Entries shown:

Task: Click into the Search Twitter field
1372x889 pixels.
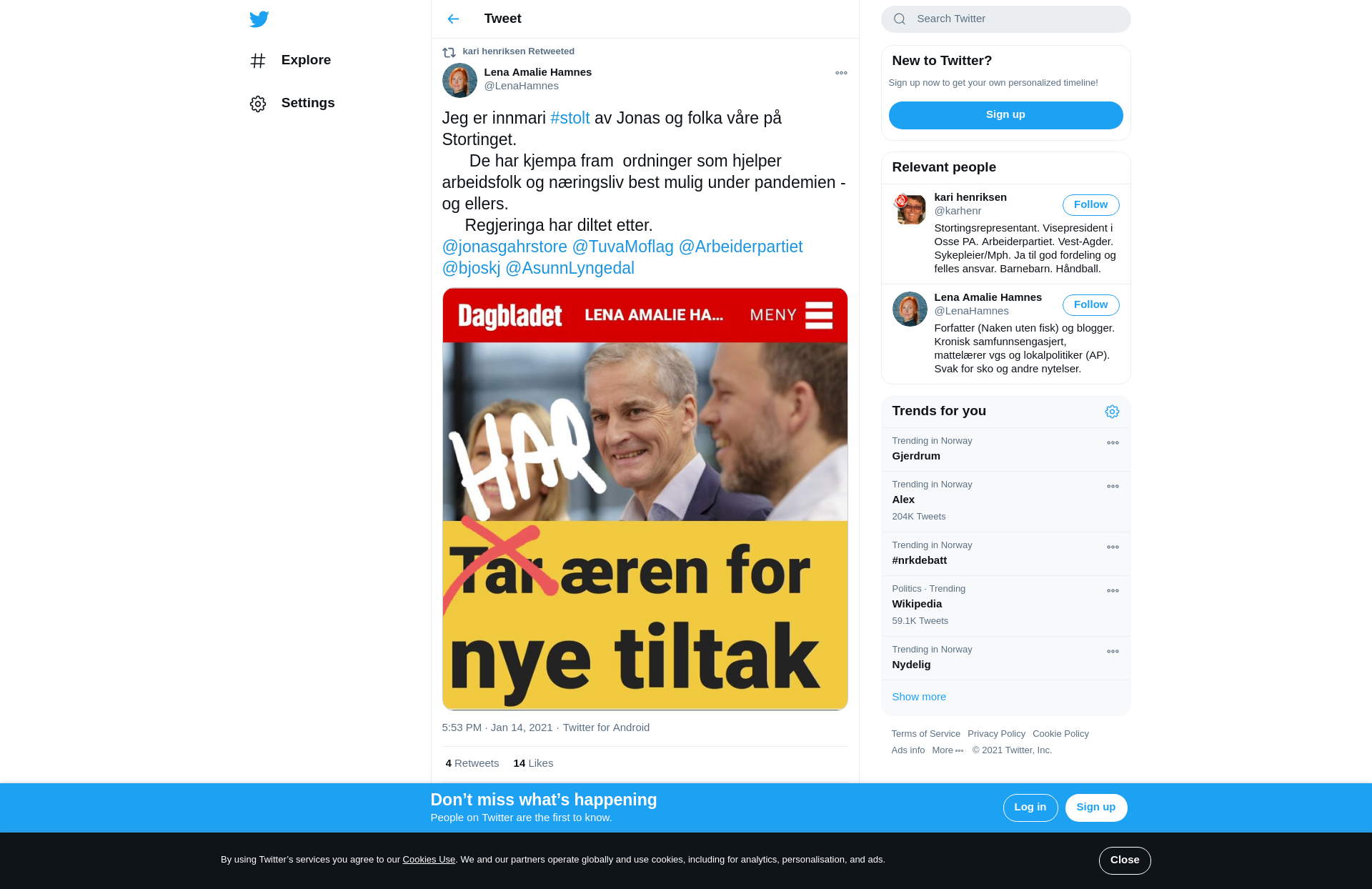Action: [x=1005, y=19]
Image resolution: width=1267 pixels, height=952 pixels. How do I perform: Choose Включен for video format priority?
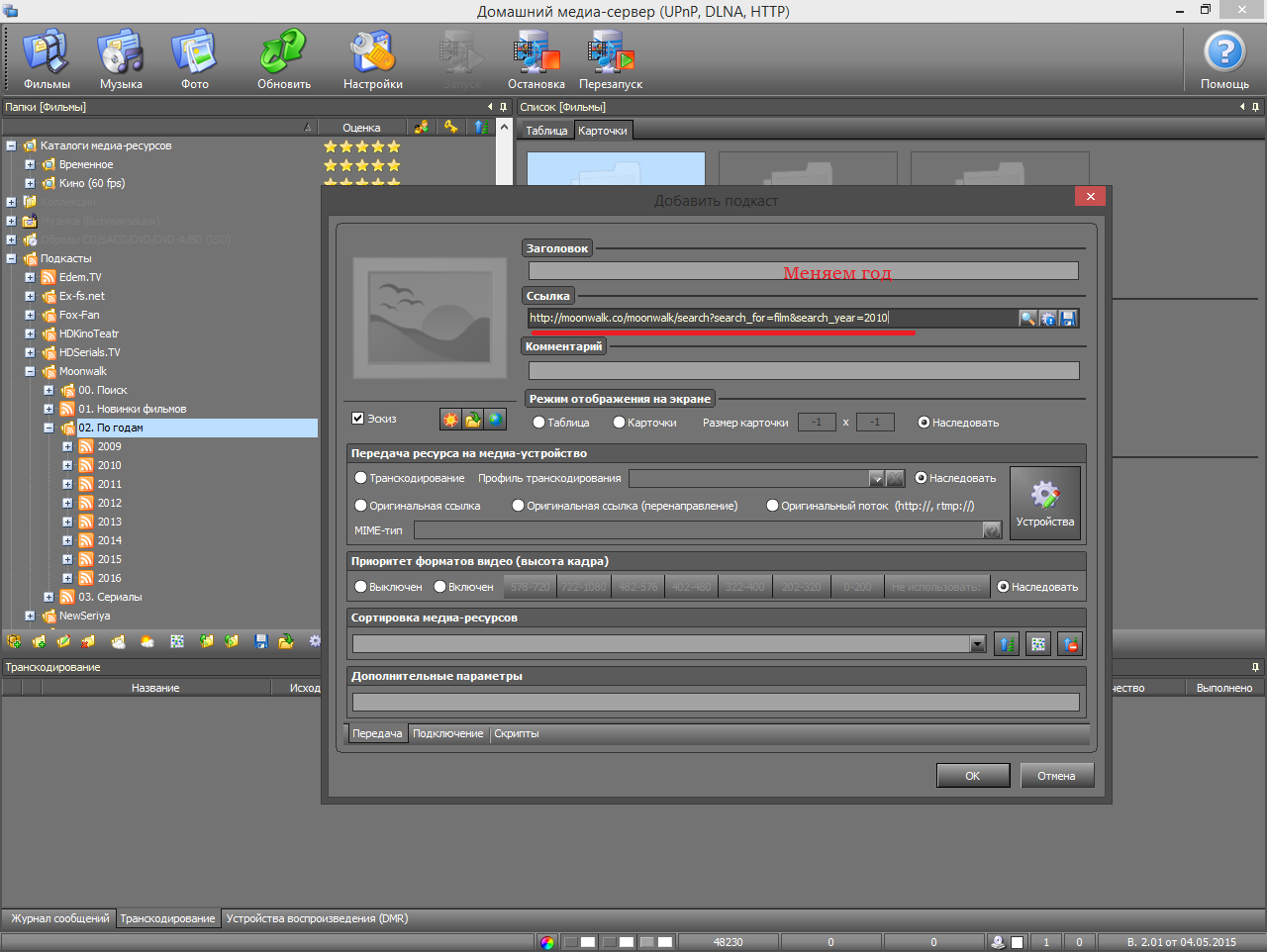[x=440, y=587]
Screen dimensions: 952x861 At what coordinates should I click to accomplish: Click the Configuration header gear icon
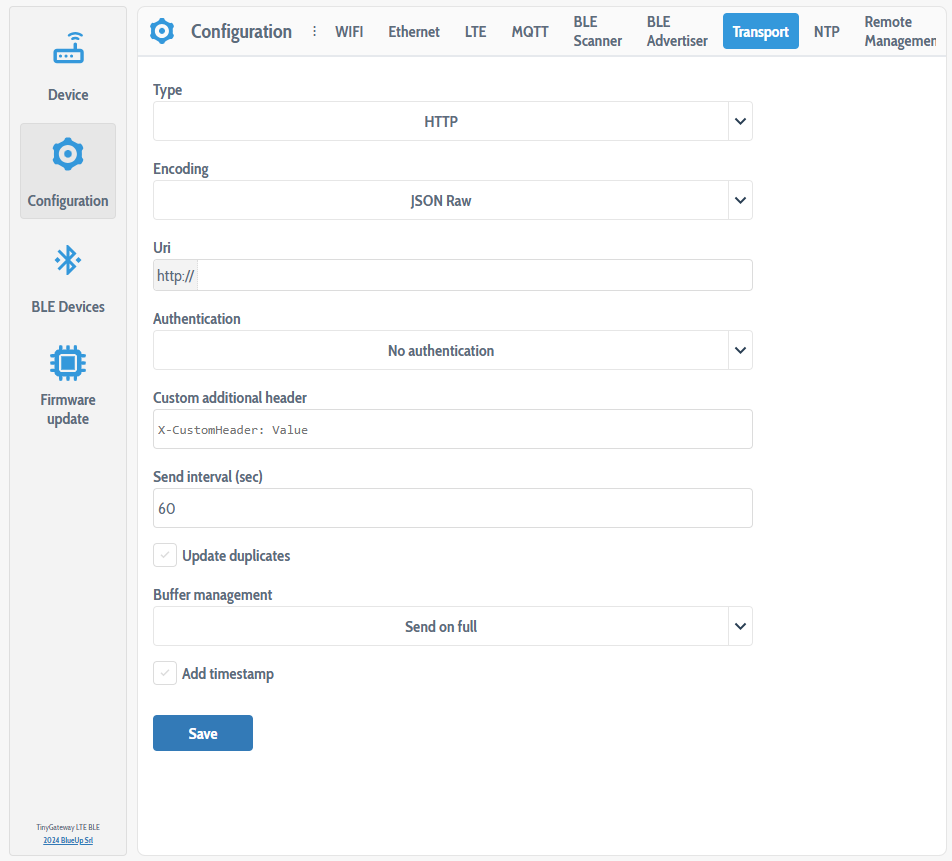coord(162,31)
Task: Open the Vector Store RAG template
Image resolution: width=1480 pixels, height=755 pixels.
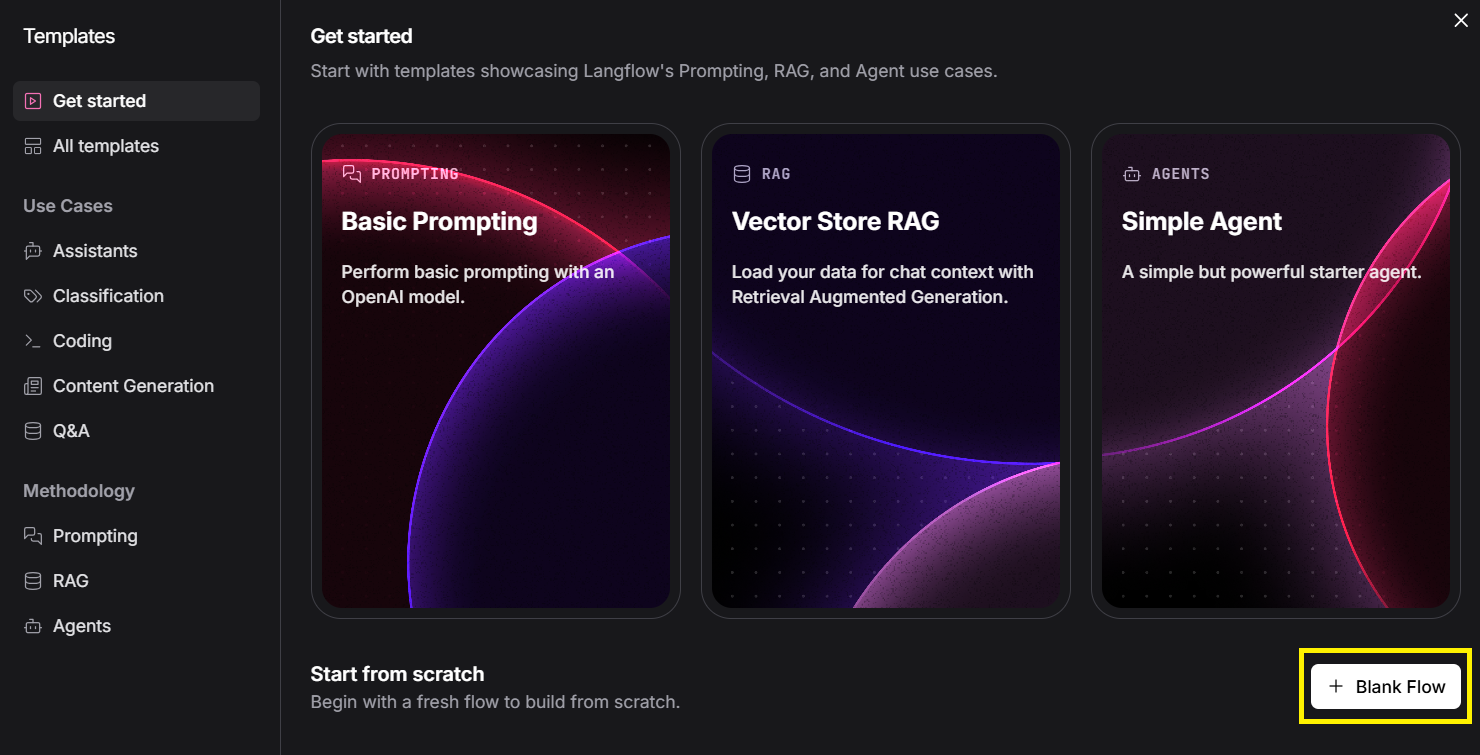Action: (x=886, y=370)
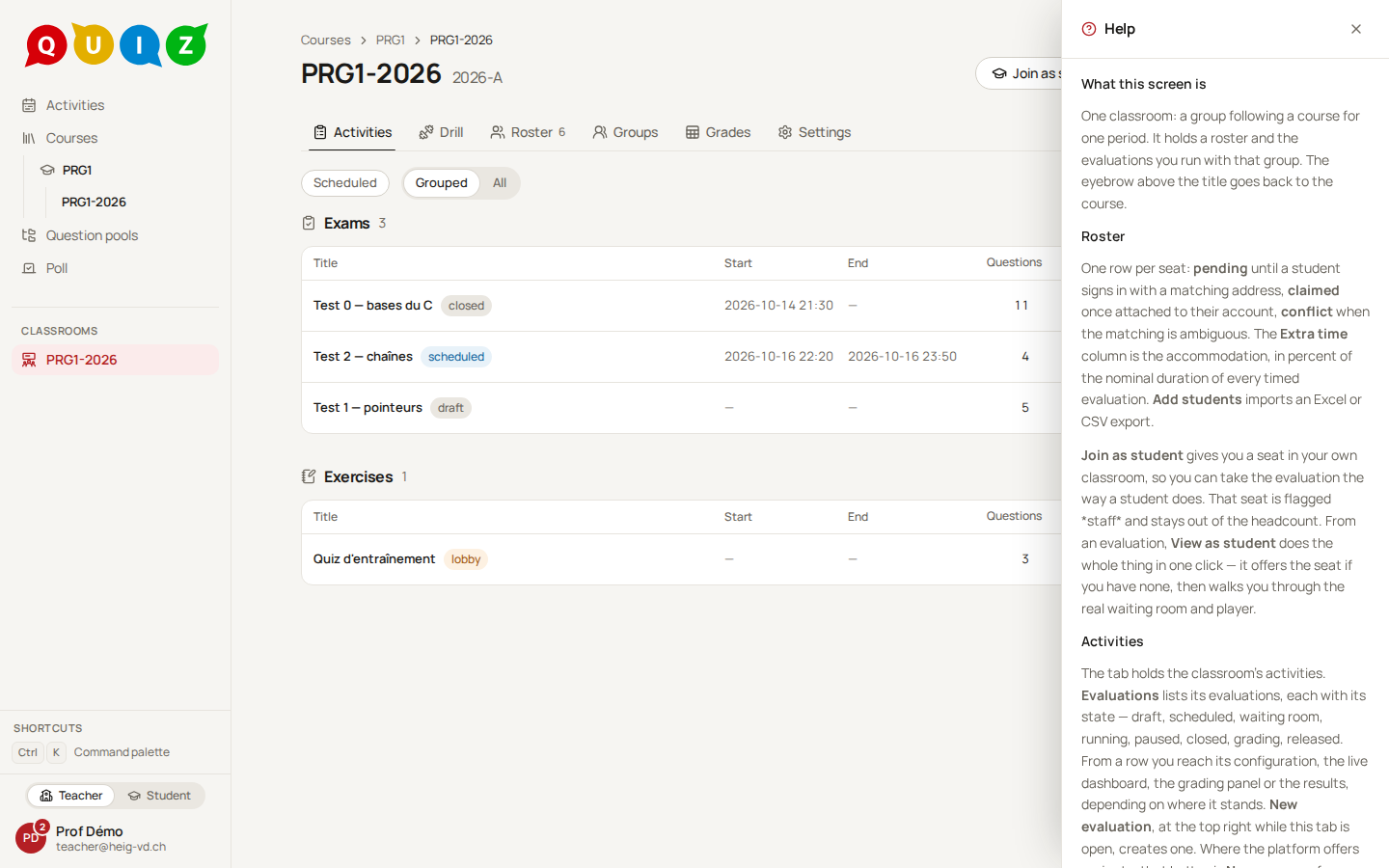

What the exercise asks:
Copy the records exactly as they appear, leaving every picture out.

Response for this exercise:
Task: Click into the Search Twitter field
1372x889 pixels.
Action: [x=1005, y=19]
Image resolution: width=1267 pixels, height=952 pixels. How do I perform: Choose Включен for video format priority?
[x=440, y=587]
Screen dimensions: 952x861 At what coordinates should I click to accomplish: Click the Configuration header gear icon
coord(162,31)
Task: Open the Vector Store RAG template
Image resolution: width=1480 pixels, height=755 pixels.
Action: (x=886, y=370)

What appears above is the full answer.